# What you will do:
Pick every line from the data below that contains the string "preview" and copy it.
━━ The data ━━
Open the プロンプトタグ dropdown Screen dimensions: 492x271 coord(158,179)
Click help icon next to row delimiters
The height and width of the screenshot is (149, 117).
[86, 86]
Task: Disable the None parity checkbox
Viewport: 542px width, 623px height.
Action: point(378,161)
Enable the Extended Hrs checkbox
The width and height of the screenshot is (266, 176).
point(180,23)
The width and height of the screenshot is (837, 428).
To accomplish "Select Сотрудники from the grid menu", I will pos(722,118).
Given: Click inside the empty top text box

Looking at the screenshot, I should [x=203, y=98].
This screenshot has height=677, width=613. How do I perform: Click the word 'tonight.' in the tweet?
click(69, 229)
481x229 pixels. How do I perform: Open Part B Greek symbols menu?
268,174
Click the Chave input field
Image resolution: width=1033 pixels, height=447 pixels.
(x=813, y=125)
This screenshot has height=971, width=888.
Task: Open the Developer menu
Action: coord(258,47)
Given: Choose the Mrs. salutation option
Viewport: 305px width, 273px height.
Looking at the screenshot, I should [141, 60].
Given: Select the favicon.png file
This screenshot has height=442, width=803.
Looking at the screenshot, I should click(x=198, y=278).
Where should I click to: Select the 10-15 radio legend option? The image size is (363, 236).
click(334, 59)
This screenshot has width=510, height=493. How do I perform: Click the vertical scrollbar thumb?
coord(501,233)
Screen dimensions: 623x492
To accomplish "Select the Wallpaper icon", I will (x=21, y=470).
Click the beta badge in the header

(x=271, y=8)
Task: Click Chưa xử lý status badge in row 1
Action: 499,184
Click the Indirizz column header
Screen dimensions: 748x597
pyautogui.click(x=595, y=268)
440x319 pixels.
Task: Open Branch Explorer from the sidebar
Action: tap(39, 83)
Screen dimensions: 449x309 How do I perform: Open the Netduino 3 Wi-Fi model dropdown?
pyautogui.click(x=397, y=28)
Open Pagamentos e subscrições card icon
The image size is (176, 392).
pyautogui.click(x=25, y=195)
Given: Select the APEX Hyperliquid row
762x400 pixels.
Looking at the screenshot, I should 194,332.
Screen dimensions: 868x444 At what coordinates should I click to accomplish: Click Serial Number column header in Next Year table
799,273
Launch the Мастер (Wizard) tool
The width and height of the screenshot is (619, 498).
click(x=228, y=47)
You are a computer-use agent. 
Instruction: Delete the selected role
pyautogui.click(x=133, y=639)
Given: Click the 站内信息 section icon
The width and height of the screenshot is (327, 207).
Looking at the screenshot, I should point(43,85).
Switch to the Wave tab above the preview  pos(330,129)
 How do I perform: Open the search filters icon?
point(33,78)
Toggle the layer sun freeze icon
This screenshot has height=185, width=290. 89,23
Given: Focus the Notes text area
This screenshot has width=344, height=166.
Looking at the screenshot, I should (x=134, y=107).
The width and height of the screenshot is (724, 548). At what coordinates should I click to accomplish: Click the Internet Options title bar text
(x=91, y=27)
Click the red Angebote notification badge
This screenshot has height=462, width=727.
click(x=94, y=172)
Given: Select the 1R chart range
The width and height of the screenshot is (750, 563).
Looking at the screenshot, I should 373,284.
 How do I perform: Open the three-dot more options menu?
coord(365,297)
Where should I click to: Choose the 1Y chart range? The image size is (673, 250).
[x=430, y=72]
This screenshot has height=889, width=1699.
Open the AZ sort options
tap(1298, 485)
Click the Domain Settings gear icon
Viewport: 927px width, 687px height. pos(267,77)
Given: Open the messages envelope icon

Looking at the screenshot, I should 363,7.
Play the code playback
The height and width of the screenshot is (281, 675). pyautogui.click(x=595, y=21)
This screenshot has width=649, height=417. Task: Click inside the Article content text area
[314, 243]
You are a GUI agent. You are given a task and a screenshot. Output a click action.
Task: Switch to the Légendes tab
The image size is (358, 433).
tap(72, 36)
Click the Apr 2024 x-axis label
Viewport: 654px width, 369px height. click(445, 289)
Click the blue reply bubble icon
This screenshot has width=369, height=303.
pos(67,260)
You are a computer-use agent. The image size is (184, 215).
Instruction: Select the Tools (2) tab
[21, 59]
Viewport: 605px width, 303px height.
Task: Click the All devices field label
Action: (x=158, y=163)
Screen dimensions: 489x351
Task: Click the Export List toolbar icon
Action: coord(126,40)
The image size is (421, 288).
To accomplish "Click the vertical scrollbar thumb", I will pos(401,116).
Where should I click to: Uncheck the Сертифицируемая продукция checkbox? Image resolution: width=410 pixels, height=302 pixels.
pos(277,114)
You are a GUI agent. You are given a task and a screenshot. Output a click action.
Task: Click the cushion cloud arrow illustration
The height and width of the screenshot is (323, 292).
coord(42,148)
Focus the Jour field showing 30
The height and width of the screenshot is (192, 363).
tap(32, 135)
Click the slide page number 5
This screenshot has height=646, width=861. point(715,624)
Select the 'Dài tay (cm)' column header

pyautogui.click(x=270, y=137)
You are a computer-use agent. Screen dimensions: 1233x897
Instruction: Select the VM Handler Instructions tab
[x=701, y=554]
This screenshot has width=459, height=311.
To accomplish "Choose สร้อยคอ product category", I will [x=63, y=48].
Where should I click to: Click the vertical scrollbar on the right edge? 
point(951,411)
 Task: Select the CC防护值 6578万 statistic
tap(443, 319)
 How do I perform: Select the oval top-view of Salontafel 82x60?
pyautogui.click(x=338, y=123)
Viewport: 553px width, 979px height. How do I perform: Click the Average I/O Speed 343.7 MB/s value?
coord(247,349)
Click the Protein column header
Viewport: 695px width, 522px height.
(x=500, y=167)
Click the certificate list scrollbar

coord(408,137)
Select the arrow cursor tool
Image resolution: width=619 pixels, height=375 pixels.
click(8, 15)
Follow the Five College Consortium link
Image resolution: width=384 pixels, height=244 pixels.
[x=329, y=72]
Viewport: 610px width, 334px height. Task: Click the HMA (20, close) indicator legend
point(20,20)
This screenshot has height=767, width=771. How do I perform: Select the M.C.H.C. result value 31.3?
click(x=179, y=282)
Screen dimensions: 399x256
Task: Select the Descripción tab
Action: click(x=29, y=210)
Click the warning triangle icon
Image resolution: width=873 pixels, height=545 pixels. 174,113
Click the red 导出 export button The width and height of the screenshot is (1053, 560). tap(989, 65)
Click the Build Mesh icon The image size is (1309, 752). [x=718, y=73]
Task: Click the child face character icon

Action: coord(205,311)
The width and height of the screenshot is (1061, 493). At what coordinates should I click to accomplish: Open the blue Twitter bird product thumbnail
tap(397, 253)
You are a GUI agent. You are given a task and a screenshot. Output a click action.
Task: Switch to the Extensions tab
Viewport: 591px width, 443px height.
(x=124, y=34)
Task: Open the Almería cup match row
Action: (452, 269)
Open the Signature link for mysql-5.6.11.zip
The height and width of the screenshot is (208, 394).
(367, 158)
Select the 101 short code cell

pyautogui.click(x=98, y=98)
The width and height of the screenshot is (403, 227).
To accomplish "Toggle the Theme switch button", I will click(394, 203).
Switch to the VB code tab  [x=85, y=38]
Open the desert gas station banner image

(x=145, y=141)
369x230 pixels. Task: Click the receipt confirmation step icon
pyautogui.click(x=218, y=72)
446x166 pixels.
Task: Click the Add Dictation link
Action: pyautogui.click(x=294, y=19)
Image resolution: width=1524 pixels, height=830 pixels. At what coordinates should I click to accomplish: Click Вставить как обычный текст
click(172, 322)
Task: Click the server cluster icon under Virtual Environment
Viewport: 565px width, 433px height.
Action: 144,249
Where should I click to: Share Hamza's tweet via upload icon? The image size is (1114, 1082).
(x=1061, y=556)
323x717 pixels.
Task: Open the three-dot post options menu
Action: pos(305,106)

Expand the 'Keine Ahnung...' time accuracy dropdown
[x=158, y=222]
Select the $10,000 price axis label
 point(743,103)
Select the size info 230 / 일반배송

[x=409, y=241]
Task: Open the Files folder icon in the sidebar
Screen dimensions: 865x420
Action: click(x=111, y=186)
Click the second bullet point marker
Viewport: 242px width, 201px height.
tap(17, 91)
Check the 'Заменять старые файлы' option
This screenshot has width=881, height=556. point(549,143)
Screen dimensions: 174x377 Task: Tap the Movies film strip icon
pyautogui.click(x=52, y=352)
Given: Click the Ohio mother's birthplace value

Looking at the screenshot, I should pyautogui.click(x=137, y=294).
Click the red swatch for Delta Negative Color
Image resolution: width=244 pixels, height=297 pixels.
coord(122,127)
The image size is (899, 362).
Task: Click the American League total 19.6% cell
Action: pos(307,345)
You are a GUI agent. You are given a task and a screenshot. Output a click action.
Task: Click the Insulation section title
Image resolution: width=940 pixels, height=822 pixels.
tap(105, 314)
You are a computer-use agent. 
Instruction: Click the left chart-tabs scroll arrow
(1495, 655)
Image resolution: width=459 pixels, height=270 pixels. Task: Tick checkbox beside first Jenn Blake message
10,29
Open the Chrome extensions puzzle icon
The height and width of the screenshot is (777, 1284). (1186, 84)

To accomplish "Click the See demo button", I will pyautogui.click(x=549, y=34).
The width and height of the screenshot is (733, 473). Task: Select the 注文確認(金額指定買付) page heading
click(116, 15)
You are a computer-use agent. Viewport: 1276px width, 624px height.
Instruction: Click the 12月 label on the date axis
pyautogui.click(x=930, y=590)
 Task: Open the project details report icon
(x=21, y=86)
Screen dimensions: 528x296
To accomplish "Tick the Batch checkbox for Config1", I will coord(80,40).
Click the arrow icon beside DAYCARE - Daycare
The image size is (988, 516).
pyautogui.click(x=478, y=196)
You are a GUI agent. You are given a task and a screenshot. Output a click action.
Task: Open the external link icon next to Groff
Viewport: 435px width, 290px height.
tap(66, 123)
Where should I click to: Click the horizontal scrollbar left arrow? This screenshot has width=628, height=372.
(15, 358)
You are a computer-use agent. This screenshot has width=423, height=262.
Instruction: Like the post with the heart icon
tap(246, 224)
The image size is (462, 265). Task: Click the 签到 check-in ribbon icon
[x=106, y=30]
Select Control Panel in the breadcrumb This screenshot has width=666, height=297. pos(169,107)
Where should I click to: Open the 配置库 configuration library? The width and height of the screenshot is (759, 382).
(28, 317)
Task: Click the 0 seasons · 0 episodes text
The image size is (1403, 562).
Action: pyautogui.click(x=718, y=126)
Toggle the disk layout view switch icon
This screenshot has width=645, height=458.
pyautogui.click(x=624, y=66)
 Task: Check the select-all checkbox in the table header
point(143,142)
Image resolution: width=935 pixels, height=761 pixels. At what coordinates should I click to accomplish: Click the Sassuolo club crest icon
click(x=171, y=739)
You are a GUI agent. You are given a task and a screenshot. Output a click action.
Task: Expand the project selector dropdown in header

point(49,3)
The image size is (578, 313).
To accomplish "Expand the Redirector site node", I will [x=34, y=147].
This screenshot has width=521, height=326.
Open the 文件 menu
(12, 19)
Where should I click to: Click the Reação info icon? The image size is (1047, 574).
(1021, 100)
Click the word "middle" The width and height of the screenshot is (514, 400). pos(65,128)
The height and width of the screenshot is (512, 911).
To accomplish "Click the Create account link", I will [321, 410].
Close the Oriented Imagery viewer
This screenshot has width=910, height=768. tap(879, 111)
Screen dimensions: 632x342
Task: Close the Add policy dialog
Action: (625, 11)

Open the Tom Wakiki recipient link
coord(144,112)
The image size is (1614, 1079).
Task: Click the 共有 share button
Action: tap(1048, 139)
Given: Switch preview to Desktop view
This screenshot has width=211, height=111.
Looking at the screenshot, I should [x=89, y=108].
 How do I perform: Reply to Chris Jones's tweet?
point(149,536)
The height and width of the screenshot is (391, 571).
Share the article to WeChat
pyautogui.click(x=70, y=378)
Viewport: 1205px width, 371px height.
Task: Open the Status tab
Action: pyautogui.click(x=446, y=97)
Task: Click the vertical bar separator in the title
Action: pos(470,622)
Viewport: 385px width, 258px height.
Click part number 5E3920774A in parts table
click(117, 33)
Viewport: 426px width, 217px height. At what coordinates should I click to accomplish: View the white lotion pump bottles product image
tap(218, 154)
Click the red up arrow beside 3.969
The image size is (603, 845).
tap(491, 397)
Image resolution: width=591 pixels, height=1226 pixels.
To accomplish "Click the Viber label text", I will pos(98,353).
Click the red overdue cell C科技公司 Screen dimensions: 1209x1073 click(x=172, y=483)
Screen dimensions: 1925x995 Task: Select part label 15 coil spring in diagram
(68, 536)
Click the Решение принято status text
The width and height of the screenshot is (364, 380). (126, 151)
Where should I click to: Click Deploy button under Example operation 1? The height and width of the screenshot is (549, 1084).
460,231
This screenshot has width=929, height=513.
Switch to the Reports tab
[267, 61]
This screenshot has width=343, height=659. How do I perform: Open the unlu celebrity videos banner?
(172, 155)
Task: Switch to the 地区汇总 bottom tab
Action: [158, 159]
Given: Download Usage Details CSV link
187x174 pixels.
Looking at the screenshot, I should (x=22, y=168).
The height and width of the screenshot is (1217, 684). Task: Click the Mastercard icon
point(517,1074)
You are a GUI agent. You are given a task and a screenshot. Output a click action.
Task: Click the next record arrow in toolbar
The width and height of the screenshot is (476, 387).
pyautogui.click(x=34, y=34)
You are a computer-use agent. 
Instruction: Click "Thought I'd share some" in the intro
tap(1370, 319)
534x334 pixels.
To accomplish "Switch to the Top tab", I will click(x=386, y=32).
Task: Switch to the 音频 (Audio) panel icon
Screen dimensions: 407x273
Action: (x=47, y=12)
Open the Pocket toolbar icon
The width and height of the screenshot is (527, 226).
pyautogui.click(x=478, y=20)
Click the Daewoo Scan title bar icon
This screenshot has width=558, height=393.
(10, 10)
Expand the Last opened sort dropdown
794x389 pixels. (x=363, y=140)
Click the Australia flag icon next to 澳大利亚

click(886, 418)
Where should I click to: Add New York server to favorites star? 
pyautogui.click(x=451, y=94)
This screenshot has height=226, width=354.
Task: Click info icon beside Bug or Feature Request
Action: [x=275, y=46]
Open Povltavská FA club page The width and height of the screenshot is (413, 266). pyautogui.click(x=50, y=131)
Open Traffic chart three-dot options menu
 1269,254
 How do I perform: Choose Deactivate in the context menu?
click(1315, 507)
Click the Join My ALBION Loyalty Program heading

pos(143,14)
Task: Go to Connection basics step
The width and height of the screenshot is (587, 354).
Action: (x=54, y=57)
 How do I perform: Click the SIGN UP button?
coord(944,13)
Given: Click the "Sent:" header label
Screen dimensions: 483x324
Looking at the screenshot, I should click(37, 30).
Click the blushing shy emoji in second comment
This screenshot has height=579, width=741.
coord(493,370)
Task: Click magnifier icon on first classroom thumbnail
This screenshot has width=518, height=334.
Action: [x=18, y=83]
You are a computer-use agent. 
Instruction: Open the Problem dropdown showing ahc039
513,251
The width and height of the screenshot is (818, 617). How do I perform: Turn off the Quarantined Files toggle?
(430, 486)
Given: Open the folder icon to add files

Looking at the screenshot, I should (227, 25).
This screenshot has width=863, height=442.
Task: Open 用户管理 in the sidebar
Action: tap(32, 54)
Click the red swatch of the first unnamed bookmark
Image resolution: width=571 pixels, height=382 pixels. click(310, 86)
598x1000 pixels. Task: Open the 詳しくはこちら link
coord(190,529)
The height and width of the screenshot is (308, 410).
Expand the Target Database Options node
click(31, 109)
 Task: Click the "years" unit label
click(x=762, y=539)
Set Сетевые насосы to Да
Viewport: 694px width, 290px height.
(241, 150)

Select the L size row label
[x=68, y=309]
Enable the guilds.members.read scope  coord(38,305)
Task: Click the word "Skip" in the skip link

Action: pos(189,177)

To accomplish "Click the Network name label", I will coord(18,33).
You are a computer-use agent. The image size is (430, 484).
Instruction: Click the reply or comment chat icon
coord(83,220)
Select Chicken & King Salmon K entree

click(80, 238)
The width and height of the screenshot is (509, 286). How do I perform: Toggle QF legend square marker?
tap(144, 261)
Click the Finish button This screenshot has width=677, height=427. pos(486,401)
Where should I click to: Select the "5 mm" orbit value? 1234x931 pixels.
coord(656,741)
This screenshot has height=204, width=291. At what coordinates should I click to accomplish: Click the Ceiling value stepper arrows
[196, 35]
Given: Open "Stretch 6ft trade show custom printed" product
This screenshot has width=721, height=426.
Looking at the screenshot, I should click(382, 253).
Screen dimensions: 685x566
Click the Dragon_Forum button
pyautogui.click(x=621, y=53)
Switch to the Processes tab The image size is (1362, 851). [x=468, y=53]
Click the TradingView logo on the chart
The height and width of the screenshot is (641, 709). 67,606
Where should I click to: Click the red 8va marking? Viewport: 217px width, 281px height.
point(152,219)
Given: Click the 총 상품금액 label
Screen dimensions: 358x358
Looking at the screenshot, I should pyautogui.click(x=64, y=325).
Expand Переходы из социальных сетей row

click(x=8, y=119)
━━━
# Result below:
Switch to the Wave tab above the preview  pos(330,129)
Given: Switch preview to Desktop view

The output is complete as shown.